Question

Solve the quadratic equation using any convenient method.$$x^{2}-6 x+5=0$$

Answer

**step1 Identify the Coefficients of the Quadratic Equation**

First, we identify the coefficients of the quadratic equation in the standard form $$ax^2 + bx + c = 0$$. In this equation, we need to find the values for a, b, and c.

$$x^{2}-6 x+5=0$$

Comparing this to the standard form, we have:

$$a = 1$$

$$b = -6$$

$$c = 5$$

**step2 Factor the Quadratic Expression**

We will use the factoring method to solve this quadratic equation. The goal is to find two numbers that multiply to 'c' (the constant term) and add up to 'b' (the coefficient of the x term). In this case, we need two numbers that multiply to 5 and add up to -6.

Let the two numbers be $$p$$ and $$q$$. We are looking for:

$$p \times q = 5$$

$$p + q = -6$$

The two numbers that satisfy these conditions are -1 and -5 because:

$$(-1) \times (-5) = 5$$

$$(-1) + (-5) = -6$$

Now, we can rewrite the quadratic equation in its factored form using these two numbers:

$$(x - 1)(x - 5) = 0$$

**step3 Solve for x by Setting Each Factor to Zero**

For the product of two factors to be zero, at least one of the factors must be zero. Therefore, we set each factor equal to zero and solve for x.

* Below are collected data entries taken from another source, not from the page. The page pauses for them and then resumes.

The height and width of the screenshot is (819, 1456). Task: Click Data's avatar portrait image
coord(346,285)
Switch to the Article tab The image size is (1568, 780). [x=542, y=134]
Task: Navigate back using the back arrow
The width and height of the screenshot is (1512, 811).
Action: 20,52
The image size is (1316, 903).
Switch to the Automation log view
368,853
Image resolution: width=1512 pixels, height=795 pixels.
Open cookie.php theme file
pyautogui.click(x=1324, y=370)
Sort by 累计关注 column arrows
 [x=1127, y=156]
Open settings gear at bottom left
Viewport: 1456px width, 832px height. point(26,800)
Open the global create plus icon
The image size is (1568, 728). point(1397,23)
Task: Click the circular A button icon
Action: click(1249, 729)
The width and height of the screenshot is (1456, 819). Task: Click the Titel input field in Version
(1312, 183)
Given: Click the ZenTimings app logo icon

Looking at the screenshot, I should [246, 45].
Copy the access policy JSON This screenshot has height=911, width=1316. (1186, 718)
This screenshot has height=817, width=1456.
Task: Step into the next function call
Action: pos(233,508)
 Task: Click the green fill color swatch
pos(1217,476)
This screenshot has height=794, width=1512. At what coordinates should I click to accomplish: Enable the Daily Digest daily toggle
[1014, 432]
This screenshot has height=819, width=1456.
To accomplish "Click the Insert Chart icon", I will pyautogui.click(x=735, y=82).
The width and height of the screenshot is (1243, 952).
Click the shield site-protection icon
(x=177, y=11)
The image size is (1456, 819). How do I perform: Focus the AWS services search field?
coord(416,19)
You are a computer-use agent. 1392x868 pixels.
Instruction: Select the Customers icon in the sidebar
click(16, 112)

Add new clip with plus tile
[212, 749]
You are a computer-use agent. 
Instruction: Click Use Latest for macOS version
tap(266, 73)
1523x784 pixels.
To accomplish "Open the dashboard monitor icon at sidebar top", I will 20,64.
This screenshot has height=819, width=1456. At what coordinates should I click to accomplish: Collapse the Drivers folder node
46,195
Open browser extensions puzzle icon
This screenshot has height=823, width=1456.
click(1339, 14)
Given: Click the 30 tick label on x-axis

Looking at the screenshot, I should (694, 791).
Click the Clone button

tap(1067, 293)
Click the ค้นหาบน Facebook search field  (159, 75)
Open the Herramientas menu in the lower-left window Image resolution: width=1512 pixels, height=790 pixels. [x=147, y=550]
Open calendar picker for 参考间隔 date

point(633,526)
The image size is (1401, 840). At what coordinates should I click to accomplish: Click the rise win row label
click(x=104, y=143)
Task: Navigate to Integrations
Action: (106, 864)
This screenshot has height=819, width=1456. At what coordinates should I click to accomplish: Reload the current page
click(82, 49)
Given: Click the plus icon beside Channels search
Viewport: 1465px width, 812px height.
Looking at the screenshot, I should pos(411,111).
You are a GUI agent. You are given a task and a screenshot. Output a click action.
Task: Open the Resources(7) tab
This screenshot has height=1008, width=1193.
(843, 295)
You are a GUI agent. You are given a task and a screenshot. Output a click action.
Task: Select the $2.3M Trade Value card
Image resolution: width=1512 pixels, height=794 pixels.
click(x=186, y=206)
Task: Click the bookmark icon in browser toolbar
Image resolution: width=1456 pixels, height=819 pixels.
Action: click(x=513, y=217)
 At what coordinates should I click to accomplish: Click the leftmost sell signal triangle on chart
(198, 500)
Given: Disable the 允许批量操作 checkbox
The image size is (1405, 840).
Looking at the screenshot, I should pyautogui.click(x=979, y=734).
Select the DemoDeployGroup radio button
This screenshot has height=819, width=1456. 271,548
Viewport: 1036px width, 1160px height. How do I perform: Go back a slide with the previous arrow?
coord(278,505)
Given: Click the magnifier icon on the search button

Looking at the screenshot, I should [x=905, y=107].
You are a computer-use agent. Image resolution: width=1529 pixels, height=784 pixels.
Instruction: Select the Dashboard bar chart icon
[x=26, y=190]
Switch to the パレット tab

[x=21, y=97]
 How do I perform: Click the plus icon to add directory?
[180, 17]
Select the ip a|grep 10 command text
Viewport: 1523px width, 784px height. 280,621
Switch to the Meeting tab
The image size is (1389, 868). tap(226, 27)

$$x - 1 = 0 \quad \text{or} \quad x - 5 = 0$$

Solving the first equation:

$$x - 1 = 0$$

$$x = 1$$

Solving the second equation:

$$x - 5 = 0$$

$$x = 5$$

Thus, the two solutions for the quadratic equation are x = 1 and x = 5.

Alternative answer

Answer: The solutions are $x = 1$ and $x = 5$. Explain
This is a question about finding numbers that fit a special pattern to solve a puzzle . The solving step is:

First, I looked at the puzzle: $x^2 - 6x + 5 = 0$.
I need to find two numbers that, when I multiply them together, I get 5. And when I add those same two numbers together, I get -6.

Let's think about numbers that multiply to 5:
* 1 and 5 (their sum is 1 + 5 = 6, which is not -6)
* -1 and -5 (their sum is -1 + (-5) = -6, which IS -6! Bingo!)

So, the two special numbers are -1 and -5.
This means I can rewrite the puzzle like this: $(x - 1)(x - 5) = 0$.

For two things multiplied together to equal zero, one of them *has* to be zero!
So, either $(x - 1)$ is 0, or $(x - 5)$ is 0.

* If $x - 1 = 0$, then $x$ must be 1. (Because 1 - 1 = 0)
* If $x - 5 = 0$, then $x$ must be 5. (Because 5 - 5 = 0)

So, the answers are $x=1$ and $x=5$. That was fun!

Alternative answer

Answer: $x=1$ or $x=5$

Explain
This is a question about <solving quadratic equations by factoring> . The solving step is:

First, I look at the equation: $x^2 - 6x + 5 = 0$. I need to find two numbers that, when multiplied together, give me 5, and when added together, give me -6.
I thought about the pairs of numbers that multiply to 5:
- 1 and 5 (their sum is 6)
- -1 and -5 (their sum is -6)
Aha! The pair -1 and -5 works perfectly!
So, I can rewrite the equation as $(x - 1)(x - 5) = 0$.
Now, for two things multiplied together to be zero, one of them has to be zero.
So, either $x - 1 = 0$ or $x - 5 = 0$.
If $x - 1 = 0$, then $x = 1$.
If $x - 5 = 0$, then $x = 5$.
So, my answers are $x=1$ and $x=5$.

Alternative answer

Answer: $x=1$ and $x=5$ Explain
This is a question about <solving quadratic equations by factoring> . The solving step is:

First, we look at the equation: $x^2 - 6x + 5 = 0$.
This is a quadratic equation, and we can try to factor it!
We need to find two numbers that multiply to the last number (which is 5) and add up to the middle number (which is -6).
Let's think about numbers that multiply to 5. We have 1 and 5, or -1 and -5.
Now, let's check which pair adds up to -6:
1 + 5 = 6 (Nope, not this one!)
-1 + (-5) = -6 (Yes! This is it!)

So, we can rewrite our equation like this:
$(x - 1)(x - 5) = 0$

For two things multiplied together to be zero, one of them must be zero!
So, either $x - 1 = 0$ or $x - 5 = 0$.

If $x - 1 = 0$, then we add 1 to both sides and get $x = 1$.
If $x - 5 = 0$, then we add 5 to both sides and get $x = 5$.

So, our two answers are $x = 1$ and $x = 5$. Easy peasy!